My father used to say that Guy Lafleur was a great dipsy doodler (he also talked about the Savard ‘spinorama’ to describe Serge Savard’s legendary fake a slapshot, spin around and shoot again). In those days, I understood dipsy doodling to be a skill akin to being about the skate delicately around an issue.
So get ready for some dipsy doodling next Tuesday. That’s when KPMG releases their 2006 version of the Canadian government funded study showing the lowest costs to do business in the G-7 (I think they leave ‘8’ – Russia – out of the mix). The Feds pay hundreds of thousands and KPMG conveniently shows that Canada has the lowest costs in the G-7. The problem is that in the 2004 version, KPMG boldly stated that Canada’s cost advantage against the US would hold all the way to a $0.74 CDN = $1.00 US conversion rate – at the time that would be quite a feat. Of course, I found their methodology to be quite flawed and in many cased based on bad source data.

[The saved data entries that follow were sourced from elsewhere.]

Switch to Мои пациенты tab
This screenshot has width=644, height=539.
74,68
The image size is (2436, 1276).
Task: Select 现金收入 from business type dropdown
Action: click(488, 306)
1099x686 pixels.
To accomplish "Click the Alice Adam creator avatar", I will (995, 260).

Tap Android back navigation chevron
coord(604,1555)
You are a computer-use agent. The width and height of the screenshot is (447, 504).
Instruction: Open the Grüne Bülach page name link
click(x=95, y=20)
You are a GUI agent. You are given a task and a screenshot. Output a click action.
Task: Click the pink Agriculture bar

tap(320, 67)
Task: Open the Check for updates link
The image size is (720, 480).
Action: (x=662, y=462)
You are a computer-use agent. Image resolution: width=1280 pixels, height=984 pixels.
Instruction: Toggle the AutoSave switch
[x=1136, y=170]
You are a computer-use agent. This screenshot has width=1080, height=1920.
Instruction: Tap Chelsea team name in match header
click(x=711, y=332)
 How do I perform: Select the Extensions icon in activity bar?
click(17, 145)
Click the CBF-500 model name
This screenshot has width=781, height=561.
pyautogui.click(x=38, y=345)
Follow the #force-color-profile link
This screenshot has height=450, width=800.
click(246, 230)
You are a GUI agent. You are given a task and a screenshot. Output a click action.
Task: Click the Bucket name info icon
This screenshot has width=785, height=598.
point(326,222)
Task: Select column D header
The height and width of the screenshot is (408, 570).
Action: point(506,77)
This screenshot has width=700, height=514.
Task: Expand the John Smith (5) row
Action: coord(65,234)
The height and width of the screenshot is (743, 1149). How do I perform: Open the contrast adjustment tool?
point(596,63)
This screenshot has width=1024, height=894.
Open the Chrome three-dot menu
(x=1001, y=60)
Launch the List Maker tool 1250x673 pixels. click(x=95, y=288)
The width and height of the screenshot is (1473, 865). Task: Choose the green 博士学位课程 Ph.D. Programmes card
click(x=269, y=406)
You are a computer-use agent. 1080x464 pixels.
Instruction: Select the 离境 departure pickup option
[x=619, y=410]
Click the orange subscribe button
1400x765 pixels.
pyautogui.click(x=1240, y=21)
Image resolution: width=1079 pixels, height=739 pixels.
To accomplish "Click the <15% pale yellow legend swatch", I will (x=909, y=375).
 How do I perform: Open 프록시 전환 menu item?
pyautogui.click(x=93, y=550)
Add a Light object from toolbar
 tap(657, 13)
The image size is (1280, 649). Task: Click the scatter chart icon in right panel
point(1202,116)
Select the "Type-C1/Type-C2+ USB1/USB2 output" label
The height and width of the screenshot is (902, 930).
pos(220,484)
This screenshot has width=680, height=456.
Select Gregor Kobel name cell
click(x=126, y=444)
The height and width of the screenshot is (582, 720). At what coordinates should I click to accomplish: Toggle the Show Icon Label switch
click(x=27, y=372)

Anyhoo, we are now at $0.82 CDN = $1.00 US. You have to appreciate that Canada has been the lowest cost location in the world in this study since the mid 1990s when it was started. Governments in Canada have paid millions to prove this.
Will the study on Tuesday confirm Canada’s cost advantage? Will we see Lafleur-esque dipsy doodling? Will the reknowned KPMG still find Canada the cheapest in light of their bold statement in 2004? Will Brad return to Jennifer?